At YBCA we are asking questions about the role of the arts organization in society. Our mission is to generate culture that moves people. Inspired by author and YBCA board member Jeff Chang, we believe that cultural movement precedes change. We also believe that arts organizations are not neutral, but in fact express their institutional power and viewpoint in every move they make. Taking our mandate as a public benefit organization very seriously, YBCA’s evolving programs and structures express our unwavering conviction that artists and arts organizations can catalyze cultural shift that leads to positive and lasting change.


We will continue to strive for a world fueled by art and creativity, where artists and arts organizations have a seat at the table of public discourse.


In the coming months and years, we will proudly continue to play a leadership role advocating for stronger art policy in our community. Currently, we are working on Proposition E which is a ballot measure that will restore historic funding to the arts with an emphasis on cultural equity and cultural districts. We will deepen relationships focused on integrating art into social change, social justice and voter engagement movements with such community partners as the Tenderloin Neighborhood Corner Store CoalitionPower California, and Center for Media Justice. Working with partners like Youth SpeaksYouth Radio, and School of Unity and Liberation, we will expand our youth leadership development programs and our work with young people at Bessie Carmichael Elementary School and Martin Luther King Middle School.

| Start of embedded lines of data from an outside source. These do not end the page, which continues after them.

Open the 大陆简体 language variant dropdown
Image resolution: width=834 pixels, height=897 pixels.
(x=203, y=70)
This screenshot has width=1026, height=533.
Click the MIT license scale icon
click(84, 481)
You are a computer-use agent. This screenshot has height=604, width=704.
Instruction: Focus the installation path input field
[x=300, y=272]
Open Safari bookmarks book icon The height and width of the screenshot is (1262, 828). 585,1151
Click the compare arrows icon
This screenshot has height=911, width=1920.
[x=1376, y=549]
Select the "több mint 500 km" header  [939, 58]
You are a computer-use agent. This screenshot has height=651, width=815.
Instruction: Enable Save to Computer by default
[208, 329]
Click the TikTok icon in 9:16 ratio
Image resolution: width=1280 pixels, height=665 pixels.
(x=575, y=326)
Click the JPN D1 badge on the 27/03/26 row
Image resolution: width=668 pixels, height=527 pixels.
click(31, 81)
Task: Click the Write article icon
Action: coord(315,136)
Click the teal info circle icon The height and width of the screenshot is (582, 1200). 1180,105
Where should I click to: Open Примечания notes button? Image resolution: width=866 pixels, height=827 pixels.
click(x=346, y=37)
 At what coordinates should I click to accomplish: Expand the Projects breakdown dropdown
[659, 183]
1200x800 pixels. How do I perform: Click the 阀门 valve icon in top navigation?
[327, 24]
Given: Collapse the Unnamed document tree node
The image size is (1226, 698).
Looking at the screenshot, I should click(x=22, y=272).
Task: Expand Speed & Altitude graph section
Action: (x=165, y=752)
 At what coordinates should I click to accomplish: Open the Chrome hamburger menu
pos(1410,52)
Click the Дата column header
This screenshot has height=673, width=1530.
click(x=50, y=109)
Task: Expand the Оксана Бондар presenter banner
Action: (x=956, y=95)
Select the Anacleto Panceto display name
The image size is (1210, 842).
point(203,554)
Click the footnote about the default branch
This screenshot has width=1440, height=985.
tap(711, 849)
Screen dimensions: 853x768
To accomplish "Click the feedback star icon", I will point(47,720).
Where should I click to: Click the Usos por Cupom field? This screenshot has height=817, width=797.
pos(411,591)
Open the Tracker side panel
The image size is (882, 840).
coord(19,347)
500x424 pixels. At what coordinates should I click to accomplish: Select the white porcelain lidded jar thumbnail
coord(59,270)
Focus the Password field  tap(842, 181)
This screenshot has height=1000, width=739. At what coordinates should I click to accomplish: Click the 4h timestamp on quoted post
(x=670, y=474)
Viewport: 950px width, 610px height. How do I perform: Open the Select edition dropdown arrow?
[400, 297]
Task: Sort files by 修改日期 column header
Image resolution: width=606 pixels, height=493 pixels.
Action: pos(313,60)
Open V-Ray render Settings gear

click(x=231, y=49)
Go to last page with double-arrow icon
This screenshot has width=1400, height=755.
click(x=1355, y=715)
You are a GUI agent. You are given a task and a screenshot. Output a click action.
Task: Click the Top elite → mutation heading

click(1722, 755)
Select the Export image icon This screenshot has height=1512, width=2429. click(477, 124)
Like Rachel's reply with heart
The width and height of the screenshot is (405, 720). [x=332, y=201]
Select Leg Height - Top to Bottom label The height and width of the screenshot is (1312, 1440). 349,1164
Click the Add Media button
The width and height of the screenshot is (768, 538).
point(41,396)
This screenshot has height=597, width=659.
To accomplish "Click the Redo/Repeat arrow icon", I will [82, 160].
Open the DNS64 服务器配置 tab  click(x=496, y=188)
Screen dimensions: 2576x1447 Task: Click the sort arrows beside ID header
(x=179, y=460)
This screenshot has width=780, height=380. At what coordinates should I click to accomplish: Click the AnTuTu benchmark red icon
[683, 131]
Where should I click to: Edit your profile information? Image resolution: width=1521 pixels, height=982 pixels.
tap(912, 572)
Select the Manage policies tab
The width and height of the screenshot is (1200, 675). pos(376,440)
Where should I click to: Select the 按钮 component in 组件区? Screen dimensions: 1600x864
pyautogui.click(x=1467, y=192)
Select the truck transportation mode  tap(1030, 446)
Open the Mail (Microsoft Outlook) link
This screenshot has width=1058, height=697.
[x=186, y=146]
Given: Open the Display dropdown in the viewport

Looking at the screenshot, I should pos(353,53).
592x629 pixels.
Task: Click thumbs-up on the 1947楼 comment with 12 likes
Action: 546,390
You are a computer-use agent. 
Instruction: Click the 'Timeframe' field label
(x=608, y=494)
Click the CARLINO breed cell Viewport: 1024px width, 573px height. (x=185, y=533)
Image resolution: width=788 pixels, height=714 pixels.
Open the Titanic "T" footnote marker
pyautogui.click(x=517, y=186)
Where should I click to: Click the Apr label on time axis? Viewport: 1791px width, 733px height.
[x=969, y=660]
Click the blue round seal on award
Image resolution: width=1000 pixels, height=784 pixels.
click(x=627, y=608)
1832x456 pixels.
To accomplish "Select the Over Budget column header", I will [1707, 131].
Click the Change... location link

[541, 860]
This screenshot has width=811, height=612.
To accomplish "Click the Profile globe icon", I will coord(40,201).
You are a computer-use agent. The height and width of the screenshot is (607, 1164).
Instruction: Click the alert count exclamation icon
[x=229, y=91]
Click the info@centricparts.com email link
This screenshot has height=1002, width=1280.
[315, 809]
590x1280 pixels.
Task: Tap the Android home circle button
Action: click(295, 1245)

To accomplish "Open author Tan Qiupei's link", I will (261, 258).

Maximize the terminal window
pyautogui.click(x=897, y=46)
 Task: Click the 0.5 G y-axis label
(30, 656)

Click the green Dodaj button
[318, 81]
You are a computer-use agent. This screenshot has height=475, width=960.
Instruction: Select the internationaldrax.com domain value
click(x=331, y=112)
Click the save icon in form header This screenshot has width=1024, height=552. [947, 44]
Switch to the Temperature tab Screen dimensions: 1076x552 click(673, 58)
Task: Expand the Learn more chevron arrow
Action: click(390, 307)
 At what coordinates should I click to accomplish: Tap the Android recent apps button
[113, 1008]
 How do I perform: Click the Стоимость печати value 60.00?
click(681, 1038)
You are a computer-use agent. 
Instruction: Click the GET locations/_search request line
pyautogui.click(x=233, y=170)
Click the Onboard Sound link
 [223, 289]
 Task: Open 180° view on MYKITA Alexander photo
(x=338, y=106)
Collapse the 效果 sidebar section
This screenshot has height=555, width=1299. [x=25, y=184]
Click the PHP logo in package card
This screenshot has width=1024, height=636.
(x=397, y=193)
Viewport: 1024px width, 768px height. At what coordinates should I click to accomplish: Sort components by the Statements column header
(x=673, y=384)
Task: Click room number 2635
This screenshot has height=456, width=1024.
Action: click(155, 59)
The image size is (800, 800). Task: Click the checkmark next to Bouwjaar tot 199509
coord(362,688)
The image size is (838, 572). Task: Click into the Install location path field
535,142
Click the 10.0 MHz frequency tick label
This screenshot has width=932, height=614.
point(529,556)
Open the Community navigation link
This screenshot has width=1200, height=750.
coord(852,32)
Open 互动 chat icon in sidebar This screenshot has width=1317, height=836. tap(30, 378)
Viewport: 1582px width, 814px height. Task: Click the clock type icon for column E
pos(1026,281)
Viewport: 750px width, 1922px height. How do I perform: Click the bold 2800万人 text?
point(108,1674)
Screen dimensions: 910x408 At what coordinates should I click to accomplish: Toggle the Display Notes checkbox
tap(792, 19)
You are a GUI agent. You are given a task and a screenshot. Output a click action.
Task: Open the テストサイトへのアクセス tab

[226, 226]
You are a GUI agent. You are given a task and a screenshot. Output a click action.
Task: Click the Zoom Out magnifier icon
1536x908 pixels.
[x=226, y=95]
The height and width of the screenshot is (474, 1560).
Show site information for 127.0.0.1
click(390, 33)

To continue to bring exceptional visual art and performance to Bay Area communities, we will work with local and national artists like Holcombe Waller, Suzanne Lacy, Paul Flores, Andrea Bowers, Rafael Casal, and Dohee Lee. We will evolve YBCA’s film program to more deeply integrate filmmakers and the power of film into the work of the organization. We will host important performances by local organizations such as Lines Ballet and the Kronos Quartet, Robert Moses Kin, and Dorrance Dance. We will expand curatorial, fellowship, and residency programs to broaden and deepen the role we play as a creative home to artists, thinkers, inventors, and leaders. One example that we are just now launching is the Curatorial Research Bureau — a collaboration with California College of the Arts that locates graduate students and faculty at YBCA in a beautifully imagined bookshop, classroom, gathering space, and art installation.


YBCA’s evolving programs and structures express our unwavering conviction that artists and arts organizations can catalyze cultural shift that leads to positive and lasting change.


We will continue to strive for a world fueled by art and creativity, where artists and arts organizations have a seat at the table of public discourse. We will continue to ask questions about the role of the artist and the arts organization in society, and about the systems and practices required to apply our creative resources to today’s pressing issues. Through work at the local and national levels, we will continue to collaborate on ambitious cross-sector projects like CultureBank, a new model for mobilizing community cultural assets. With CultureBank artists and their unique enterprises are the key to a new system of community investment in pursuit of a more inspired and equitable future.

I am so proud to be working at an organization that challenges convention, embraces its multipurpose character, and prioritizes its public and civic role. Twenty-five years in, YBCA is a center for arts, a center for community, a center for people.